◆ The request ◆
Render the lines from the one containing "VGP (917, 59)" through the one containing "Parceiros (45, 1167)" as a JSON list of strings, one string per line, leaving out any blank lines.

Word and element location records
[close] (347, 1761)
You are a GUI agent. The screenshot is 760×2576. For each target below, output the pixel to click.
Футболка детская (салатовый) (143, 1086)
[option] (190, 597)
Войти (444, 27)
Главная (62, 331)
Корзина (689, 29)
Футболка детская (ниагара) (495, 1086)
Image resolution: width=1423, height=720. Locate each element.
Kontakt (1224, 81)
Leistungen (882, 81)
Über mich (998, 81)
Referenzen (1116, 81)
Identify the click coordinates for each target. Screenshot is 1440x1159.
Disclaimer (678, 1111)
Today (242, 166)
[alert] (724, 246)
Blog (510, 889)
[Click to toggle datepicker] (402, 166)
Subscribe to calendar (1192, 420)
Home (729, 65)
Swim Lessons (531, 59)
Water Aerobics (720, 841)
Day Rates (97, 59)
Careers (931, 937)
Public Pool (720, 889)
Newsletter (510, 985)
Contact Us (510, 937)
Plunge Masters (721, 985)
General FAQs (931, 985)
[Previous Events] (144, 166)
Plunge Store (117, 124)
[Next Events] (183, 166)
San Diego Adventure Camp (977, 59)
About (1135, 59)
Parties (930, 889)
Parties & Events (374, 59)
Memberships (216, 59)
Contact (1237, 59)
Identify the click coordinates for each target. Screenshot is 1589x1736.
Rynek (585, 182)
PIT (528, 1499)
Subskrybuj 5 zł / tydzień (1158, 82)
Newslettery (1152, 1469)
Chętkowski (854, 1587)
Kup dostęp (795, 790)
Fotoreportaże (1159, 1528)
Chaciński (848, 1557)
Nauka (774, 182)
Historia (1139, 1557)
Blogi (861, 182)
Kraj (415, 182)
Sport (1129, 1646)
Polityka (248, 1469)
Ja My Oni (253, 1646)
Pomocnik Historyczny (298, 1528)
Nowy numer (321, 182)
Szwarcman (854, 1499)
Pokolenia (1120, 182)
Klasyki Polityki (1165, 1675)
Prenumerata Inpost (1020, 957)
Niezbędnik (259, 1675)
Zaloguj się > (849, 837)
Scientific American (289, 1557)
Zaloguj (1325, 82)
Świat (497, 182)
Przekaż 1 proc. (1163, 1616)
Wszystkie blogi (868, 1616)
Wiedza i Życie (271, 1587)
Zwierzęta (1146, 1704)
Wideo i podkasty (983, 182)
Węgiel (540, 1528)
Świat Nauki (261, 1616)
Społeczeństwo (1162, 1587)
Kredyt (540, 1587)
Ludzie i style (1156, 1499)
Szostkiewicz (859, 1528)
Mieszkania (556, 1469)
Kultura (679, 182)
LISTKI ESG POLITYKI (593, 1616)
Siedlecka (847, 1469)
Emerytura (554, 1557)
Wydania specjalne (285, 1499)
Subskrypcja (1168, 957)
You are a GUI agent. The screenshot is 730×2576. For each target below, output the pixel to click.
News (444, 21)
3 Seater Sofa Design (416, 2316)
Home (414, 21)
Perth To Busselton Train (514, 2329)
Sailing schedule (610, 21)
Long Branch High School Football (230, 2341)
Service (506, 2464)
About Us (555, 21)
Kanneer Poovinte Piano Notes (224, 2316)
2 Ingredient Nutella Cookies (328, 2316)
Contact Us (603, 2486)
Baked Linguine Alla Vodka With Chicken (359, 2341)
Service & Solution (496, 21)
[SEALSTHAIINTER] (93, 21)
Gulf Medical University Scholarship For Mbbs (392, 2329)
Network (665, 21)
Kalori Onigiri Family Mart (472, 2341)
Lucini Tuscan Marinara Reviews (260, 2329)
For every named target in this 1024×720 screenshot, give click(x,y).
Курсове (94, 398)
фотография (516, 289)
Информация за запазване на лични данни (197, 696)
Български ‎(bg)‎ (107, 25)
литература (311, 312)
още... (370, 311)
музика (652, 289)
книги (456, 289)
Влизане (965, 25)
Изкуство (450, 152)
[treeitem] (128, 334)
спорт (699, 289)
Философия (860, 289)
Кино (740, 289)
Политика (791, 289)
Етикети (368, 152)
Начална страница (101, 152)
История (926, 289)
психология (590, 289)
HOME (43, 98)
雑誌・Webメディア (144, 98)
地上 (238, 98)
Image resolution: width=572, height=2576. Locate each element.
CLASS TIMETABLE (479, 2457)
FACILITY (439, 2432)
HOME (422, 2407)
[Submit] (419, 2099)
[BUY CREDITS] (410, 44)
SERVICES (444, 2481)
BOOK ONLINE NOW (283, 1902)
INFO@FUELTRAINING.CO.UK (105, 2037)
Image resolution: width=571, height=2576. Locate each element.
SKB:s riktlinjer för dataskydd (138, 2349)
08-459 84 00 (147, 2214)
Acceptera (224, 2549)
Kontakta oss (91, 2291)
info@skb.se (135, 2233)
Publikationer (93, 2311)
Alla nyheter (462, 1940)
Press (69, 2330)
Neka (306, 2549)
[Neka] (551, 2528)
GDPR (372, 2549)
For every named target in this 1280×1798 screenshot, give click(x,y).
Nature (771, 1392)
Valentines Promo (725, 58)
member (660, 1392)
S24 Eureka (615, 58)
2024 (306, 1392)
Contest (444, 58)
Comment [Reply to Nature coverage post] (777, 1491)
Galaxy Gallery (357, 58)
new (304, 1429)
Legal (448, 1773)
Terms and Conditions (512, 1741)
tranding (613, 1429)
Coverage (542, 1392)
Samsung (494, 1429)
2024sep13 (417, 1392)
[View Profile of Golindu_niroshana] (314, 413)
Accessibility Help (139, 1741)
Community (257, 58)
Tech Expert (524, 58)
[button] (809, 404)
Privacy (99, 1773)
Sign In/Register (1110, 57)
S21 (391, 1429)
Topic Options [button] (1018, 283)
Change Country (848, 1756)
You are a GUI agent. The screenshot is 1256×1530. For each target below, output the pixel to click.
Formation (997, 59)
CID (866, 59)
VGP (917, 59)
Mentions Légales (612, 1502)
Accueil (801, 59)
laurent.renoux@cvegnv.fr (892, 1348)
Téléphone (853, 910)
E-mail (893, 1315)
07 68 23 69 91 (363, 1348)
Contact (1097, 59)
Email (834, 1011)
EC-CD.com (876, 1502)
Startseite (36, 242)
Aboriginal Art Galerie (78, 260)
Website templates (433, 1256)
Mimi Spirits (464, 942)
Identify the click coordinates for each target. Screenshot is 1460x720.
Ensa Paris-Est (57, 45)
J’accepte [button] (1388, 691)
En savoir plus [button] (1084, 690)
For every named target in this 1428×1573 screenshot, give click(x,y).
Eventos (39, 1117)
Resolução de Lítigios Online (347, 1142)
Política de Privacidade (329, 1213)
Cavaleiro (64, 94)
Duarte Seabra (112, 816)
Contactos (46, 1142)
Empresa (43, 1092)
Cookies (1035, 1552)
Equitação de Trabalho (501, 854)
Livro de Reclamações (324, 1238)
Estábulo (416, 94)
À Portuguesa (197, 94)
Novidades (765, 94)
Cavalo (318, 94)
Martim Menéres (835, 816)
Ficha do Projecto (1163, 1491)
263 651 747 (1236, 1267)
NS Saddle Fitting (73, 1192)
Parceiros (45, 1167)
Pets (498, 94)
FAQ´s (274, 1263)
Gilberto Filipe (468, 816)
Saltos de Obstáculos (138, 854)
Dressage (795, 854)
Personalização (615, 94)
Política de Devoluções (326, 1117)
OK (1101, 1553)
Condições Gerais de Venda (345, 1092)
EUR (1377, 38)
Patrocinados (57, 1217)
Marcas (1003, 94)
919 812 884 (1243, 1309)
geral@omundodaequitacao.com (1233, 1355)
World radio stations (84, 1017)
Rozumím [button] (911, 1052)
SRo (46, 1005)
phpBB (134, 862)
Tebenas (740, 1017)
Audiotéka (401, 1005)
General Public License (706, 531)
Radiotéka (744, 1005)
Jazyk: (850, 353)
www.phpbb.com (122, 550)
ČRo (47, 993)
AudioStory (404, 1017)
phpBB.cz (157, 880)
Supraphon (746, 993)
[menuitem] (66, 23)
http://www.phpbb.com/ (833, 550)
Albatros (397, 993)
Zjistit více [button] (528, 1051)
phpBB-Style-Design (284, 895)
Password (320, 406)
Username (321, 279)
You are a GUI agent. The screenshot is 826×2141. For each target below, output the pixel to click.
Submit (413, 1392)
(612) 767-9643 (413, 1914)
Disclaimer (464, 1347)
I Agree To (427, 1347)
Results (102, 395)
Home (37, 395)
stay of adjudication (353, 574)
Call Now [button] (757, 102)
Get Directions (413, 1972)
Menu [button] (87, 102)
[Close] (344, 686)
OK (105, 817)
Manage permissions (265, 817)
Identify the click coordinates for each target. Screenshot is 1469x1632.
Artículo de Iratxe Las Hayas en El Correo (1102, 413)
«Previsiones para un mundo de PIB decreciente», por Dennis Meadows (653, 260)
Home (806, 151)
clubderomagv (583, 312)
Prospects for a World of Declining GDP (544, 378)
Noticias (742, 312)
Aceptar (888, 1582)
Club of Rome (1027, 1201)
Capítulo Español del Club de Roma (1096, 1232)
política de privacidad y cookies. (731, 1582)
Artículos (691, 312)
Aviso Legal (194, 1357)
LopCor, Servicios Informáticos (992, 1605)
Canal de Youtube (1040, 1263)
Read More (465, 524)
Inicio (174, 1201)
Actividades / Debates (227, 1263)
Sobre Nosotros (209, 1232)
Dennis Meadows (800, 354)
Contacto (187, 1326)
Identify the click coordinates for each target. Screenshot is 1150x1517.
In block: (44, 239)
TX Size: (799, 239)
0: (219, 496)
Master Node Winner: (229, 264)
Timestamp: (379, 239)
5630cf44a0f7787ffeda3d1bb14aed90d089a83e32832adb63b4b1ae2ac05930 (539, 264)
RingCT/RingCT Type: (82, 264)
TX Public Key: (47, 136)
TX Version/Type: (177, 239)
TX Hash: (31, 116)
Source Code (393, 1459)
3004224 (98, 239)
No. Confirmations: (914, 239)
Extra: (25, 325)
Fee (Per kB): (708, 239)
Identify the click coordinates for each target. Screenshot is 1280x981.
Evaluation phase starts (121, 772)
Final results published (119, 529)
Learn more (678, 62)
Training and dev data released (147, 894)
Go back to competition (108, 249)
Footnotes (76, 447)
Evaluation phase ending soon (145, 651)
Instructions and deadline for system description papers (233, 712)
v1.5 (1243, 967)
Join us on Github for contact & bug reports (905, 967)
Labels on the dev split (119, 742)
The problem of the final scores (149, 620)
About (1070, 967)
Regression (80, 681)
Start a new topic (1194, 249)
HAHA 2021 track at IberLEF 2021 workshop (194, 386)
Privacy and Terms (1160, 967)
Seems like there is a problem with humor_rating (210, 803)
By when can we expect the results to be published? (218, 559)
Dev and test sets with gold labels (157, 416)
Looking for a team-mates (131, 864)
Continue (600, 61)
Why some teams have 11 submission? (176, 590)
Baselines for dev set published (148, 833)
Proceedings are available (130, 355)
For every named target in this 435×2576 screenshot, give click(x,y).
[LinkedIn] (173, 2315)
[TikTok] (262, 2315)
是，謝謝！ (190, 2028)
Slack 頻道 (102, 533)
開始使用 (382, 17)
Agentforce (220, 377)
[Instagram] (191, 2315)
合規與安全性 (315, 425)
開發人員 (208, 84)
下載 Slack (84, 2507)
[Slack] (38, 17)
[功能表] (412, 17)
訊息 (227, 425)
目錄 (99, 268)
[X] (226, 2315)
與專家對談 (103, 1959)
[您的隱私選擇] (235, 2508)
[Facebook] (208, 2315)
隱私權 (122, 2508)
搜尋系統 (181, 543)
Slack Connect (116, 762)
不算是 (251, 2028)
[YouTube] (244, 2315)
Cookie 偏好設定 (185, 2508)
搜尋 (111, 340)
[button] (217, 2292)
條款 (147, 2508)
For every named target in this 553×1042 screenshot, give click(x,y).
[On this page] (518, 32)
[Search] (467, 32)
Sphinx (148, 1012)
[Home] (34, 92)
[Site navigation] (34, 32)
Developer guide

◆ Answer to the task ◆
[
  "VGP (917, 59)",
  "Mentions Légales (612, 1502)",
  "Accueil (801, 59)",
  "laurent.renoux@cvegnv.fr (892, 1348)",
  "Téléphone (853, 910)",
  "E-mail (893, 1315)",
  "07 68 23 69 91 (363, 1348)",
  "Contact (1097, 59)",
  "Email (834, 1011)",
  "EC-CD.com (876, 1502)",
  "Startseite (36, 242)",
  "Aboriginal Art Galerie (78, 260)",
  "Website templates (433, 1256)",
  "Mimi Spirits (464, 942)",
  "Identify the click coordinates for each target. Screenshot is 1460x720.",
  "Ensa Paris-Est (57, 45)",
  "J’accepte [button] (1388, 691)",
  "En savoir plus [button] (1084, 690)",
  "For every named target in this 1428×1573 screenshot, give click(x,y).",
  "Eventos (39, 1117)",
  "Resolução de Lítigios Online (347, 1142)",
  "Política de Privacidade (329, 1213)",
  "Cavaleiro (64, 94)",
  "Duarte Seabra (112, 816)",
  "Contactos (46, 1142)",
  "Empresa (43, 1092)",
  "Cookies (1035, 1552)",
  "Equitação de Trabalho (501, 854)",
  "Livro de Reclamações (324, 1238)",
  "Estábulo (416, 94)",
  "À Portuguesa (197, 94)",
  "Novidades (765, 94)",
  "Cavalo (318, 94)",
  "Martim Menéres (835, 816)",
  "Ficha do Projecto (1163, 1491)",
  "263 651 747 (1236, 1267)",
  "NS Saddle Fitting (73, 1192)",
  "Parceiros (45, 1167)"
]